=== Supplied material ===
....

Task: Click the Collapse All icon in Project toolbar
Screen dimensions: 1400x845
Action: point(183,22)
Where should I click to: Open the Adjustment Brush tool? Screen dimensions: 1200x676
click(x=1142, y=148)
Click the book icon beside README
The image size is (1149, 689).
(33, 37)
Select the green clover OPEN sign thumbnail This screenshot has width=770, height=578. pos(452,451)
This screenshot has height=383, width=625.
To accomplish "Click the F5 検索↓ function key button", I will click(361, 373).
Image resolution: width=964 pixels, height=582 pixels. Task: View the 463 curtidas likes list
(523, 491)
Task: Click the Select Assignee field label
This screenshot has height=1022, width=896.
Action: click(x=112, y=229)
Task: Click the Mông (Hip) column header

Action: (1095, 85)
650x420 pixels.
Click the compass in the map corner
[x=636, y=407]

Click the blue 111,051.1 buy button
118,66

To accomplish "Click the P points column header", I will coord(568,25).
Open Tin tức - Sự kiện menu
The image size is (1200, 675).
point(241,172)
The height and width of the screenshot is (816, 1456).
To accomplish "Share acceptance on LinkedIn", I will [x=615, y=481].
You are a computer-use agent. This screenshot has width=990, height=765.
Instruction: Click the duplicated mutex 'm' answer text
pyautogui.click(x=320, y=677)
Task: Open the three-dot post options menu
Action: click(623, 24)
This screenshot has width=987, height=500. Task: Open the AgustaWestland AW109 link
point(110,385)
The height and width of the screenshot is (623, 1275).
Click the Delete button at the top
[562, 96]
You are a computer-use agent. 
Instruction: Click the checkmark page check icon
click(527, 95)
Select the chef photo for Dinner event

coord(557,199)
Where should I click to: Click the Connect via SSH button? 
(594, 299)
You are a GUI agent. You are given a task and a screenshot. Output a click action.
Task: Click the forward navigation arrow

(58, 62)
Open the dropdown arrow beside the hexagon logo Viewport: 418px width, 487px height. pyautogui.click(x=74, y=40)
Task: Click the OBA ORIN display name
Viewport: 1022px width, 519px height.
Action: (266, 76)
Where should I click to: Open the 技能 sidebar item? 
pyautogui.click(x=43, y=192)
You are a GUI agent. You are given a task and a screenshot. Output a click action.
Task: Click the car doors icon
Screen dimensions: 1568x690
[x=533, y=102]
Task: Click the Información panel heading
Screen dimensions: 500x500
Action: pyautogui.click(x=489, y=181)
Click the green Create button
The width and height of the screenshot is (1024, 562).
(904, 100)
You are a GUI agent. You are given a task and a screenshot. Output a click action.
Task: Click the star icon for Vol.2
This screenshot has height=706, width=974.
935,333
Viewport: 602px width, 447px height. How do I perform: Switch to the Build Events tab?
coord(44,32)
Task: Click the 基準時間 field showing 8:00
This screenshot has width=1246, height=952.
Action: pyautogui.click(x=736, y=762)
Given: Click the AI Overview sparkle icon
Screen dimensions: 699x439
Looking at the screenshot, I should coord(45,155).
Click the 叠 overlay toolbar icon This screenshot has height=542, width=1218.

....

=== Your instructions ===
All entries above should be duplicated exactly, none omitted.

=== Reply to the exercise ===
Task: Click the Collapse All icon in Project toolbar
Screen dimensions: 1400x845
Action: point(183,22)
Where should I click to: Open the Adjustment Brush tool? Screen dimensions: 1200x676
click(x=1142, y=148)
Click the book icon beside README
The image size is (1149, 689).
(33, 37)
Select the green clover OPEN sign thumbnail This screenshot has width=770, height=578. pos(452,451)
This screenshot has height=383, width=625.
To accomplish "Click the F5 検索↓ function key button", I will click(361, 373).
Image resolution: width=964 pixels, height=582 pixels. Task: View the 463 curtidas likes list
(523, 491)
Task: Click the Select Assignee field label
This screenshot has height=1022, width=896.
Action: click(x=112, y=229)
Task: Click the Mông (Hip) column header

Action: (1095, 85)
650x420 pixels.
Click the compass in the map corner
[x=636, y=407]

Click the blue 111,051.1 buy button
118,66

To accomplish "Click the P points column header", I will coord(568,25).
Open Tin tức - Sự kiện menu
The image size is (1200, 675).
point(241,172)
The height and width of the screenshot is (816, 1456).
To accomplish "Share acceptance on LinkedIn", I will [x=615, y=481].
You are a computer-use agent. This screenshot has width=990, height=765.
Instruction: Click the duplicated mutex 'm' answer text
pyautogui.click(x=320, y=677)
Task: Open the three-dot post options menu
Action: click(623, 24)
This screenshot has width=987, height=500. Task: Open the AgustaWestland AW109 link
point(110,385)
The height and width of the screenshot is (623, 1275).
Click the Delete button at the top
[562, 96]
You are a computer-use agent. 
Instruction: Click the checkmark page check icon
click(527, 95)
Select the chef photo for Dinner event

coord(557,199)
Where should I click to: Click the Connect via SSH button? 
(594, 299)
You are a GUI agent. You are given a task and a screenshot. Output a click action.
Task: Click the forward navigation arrow

(58, 62)
Open the dropdown arrow beside the hexagon logo Viewport: 418px width, 487px height. pyautogui.click(x=74, y=40)
Task: Click the OBA ORIN display name
Viewport: 1022px width, 519px height.
Action: (266, 76)
Where should I click to: Open the 技能 sidebar item? 
pyautogui.click(x=43, y=192)
You are a GUI agent. You are given a task and a screenshot. Output a click action.
Task: Click the car doors icon
Screen dimensions: 1568x690
[x=533, y=102]
Task: Click the Información panel heading
Screen dimensions: 500x500
Action: pyautogui.click(x=489, y=181)
Click the green Create button
The width and height of the screenshot is (1024, 562).
(904, 100)
You are a GUI agent. You are given a task and a screenshot. Output a click action.
Task: Click the star icon for Vol.2
This screenshot has height=706, width=974.
935,333
Viewport: 602px width, 447px height. How do I perform: Switch to the Build Events tab?
coord(44,32)
Task: Click the 基準時間 field showing 8:00
This screenshot has width=1246, height=952.
Action: pyautogui.click(x=736, y=762)
Given: Click the AI Overview sparkle icon
Screen dimensions: 699x439
Looking at the screenshot, I should coord(45,155).
Click the 叠 overlay toolbar icon This screenshot has height=542, width=1218.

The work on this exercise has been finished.